One of my problem is to calculate all possible sub-matrix sum with a constant size (bot-top == right-left == R), which are then used to calculate their mean/variance. And I've vectorized it to the form below.

lineSize is the number of elements to be processed at once. I choose lineSize = 16 because Intel CPU AVX instructions can work on 8 doubles at the same time. It can be 8/16/32/...

#define cell(i, j, w) ((i)*(w) + (j))
const int lineSize = 16; 
const int R = 3; // any integer
const int submatArea = (R+1)*(R+1);
const double submatAreaInv = double(1) / submatArea;
void subMatrixVarMulti(int64* S, int64* Sqr, int top, int left, int bot, int right, int w, int h, int diff, double submatAreaInv, double mean[lineSize], double var[lineSize])
{
  const int indexCache = cell(top, left, w),
        indexTopLeft = cell(top - 1, left - 1, w),
        indexTopRight = cell(top - 1, right, w),
        indexBotLeft = cell(bot, left - 1, w),
        indexBotRight = cell(bot, right, w);
  
  for (int i = 0; i < lineSize; i++) {
    mean[i] = (S[indexBotRight+i] - S[indexBotLeft+i] - S[indexTopRight+i] + S[indexTopLeft+i]) * submatAreaInv;
    var[i] = (Sqr[indexBotRight + i] - Sqr[indexBotLeft + i] - Sqr[indexTopRight + i] + Sqr[indexTopLeft + i]) * submatAreaInv
         - mean[i] * mean[i];
}

How can I optimize the above loop to have the highest possible speed? Readability doesn't matter. I heard it can be done using AVX2 and intrinsic functions, but I don't know how.

Edit: the CPU is i7-7700HQ, kabylake = skylake family

Edit 2: forgot to mention that lineSize, R, ... are already const

Answer 1

Your compiler can generate AVX/AVX2/AVX-512 instructions for you, but you need to:

1. Select the latest available architecture when compiling. For example with GCC you might say -march=skylake if you know your code will run on Skylake and later, but does not need to support older CPUs. Without this, AVX instructions cannot be generated.
2. Add restrict or __restrict to your pointer inputs to tell the compiler they do not overlap.
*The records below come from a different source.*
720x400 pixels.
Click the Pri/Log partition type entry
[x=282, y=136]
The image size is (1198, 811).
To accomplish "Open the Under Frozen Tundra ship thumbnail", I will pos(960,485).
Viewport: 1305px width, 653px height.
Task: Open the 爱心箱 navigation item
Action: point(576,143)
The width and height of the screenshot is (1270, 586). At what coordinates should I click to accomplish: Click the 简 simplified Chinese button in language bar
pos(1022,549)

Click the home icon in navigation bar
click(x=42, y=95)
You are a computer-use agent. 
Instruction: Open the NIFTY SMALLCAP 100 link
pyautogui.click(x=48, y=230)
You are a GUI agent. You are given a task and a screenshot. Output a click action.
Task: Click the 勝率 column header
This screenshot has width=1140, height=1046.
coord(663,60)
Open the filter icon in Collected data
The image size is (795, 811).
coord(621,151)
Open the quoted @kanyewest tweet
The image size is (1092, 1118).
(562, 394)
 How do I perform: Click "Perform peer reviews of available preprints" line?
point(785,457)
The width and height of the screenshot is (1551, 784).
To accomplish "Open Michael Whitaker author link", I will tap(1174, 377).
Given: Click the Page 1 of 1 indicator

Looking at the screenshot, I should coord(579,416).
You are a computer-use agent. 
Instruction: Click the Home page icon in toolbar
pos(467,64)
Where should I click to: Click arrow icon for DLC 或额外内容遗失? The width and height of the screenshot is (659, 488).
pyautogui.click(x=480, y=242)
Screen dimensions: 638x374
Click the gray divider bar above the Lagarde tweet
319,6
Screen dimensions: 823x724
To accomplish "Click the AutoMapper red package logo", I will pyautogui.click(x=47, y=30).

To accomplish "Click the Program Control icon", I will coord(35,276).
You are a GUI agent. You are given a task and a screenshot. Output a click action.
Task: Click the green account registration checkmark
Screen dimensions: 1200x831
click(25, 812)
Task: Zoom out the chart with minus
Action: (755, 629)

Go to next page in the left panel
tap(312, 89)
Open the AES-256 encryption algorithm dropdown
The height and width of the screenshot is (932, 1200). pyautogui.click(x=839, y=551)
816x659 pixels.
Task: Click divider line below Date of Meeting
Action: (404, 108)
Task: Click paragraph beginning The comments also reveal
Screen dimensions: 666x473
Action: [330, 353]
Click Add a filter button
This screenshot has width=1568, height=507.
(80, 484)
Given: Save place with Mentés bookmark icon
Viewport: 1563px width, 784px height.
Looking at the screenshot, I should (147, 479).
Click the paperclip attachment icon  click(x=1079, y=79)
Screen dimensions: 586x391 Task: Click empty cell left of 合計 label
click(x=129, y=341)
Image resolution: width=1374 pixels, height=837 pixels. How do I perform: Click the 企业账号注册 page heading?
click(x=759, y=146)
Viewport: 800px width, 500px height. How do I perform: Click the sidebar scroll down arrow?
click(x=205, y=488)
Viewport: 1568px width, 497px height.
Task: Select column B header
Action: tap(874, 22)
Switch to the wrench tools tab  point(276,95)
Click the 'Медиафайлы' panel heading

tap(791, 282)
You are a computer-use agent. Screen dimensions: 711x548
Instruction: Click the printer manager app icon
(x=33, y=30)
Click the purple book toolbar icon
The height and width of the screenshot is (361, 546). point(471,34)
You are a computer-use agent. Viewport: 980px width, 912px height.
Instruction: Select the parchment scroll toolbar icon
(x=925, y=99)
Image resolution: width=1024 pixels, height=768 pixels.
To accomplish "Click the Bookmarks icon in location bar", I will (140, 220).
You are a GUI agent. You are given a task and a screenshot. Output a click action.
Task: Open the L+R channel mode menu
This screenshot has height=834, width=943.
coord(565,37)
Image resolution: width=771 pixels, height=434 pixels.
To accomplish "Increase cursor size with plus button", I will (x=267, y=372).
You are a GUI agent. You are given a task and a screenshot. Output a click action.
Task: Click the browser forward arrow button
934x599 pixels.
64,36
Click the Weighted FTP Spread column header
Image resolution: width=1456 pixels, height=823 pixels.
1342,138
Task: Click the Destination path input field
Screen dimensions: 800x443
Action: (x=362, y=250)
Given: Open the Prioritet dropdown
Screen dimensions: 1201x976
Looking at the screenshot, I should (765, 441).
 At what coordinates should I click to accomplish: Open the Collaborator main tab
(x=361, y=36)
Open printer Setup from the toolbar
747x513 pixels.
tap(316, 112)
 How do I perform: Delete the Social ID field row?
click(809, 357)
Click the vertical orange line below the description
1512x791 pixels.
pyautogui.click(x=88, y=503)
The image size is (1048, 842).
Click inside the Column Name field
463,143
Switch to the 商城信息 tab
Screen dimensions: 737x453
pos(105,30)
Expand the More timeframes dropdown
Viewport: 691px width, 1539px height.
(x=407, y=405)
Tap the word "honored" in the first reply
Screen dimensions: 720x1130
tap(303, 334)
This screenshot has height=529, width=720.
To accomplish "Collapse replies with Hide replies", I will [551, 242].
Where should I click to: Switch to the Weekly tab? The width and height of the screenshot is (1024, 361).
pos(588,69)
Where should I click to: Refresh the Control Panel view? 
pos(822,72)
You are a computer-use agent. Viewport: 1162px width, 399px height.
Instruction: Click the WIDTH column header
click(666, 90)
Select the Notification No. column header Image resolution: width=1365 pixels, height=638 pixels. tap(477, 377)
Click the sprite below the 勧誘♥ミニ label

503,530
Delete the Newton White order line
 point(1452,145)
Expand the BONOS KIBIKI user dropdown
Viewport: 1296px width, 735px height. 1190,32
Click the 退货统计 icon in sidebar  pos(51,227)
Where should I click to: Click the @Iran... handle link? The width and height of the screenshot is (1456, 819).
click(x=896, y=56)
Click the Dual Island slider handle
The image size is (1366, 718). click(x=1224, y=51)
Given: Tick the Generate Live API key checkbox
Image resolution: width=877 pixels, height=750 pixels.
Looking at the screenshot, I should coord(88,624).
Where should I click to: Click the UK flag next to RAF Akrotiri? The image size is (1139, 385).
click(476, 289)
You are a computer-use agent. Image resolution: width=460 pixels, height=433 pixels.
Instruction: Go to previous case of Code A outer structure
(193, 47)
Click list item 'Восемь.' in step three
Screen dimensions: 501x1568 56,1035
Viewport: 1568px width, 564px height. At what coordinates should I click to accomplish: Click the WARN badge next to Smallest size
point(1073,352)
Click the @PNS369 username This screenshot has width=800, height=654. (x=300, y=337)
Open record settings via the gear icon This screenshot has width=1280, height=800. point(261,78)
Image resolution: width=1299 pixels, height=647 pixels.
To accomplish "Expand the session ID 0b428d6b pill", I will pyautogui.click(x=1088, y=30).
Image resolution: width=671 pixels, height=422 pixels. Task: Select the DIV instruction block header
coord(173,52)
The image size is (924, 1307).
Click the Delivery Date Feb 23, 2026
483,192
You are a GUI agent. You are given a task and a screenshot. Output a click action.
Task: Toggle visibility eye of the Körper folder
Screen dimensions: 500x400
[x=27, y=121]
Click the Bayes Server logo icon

This applies to S and Sqr, as well as mean and var (both pairs have the same type, so the compiler assumes they might overlap, but you know they do not).
3. Make sure your data is "over-aligned." For example if you want the compiler to use 256-bit AVX2 instructions, you should align your arrays to 256 bits. There are a few ways to do this, such as making a typedef with the alignment, or using alignas() or std::assume_aligned() (available as a GCC attribute prior to C++20). The point is you need the compiler to know that S, Sqr, mean and var are aligned to the largest SIMD vector size available on your target architecture, so that it does not have to generate as much fixup code.
4. Use constexpr where possible, such as lineSize.

Most importantly, profile to compare performance as you make changes, and look at the generated code (e.g. g++ -S) to see if it looks the way you want it to.

Answer 2

I don't think you can perform efficiently this type of sum using SIMD due to the dependencies of the summation.

Instead you can do the computation differently which can be trivially optimized with SIMD:

1. Compute row-only partial summation. You parallelize it with SIMD by computing simultaneously for multiple rows.
2. Now with rows summed up, by computing cols-only partial summation to the output using the same SIMD optimization you obtain your desired Summed-Area Table.

You can do the same for both summation and summation of squares.

The only issue is you need extra memory and this type of computation requires more memory accesses. The extra memory is probably a minor thing but more memory access perhaps can be improved by storing the temporary data (the sums of rows) in a cache friendly manner. You'll probably need to experiment with this.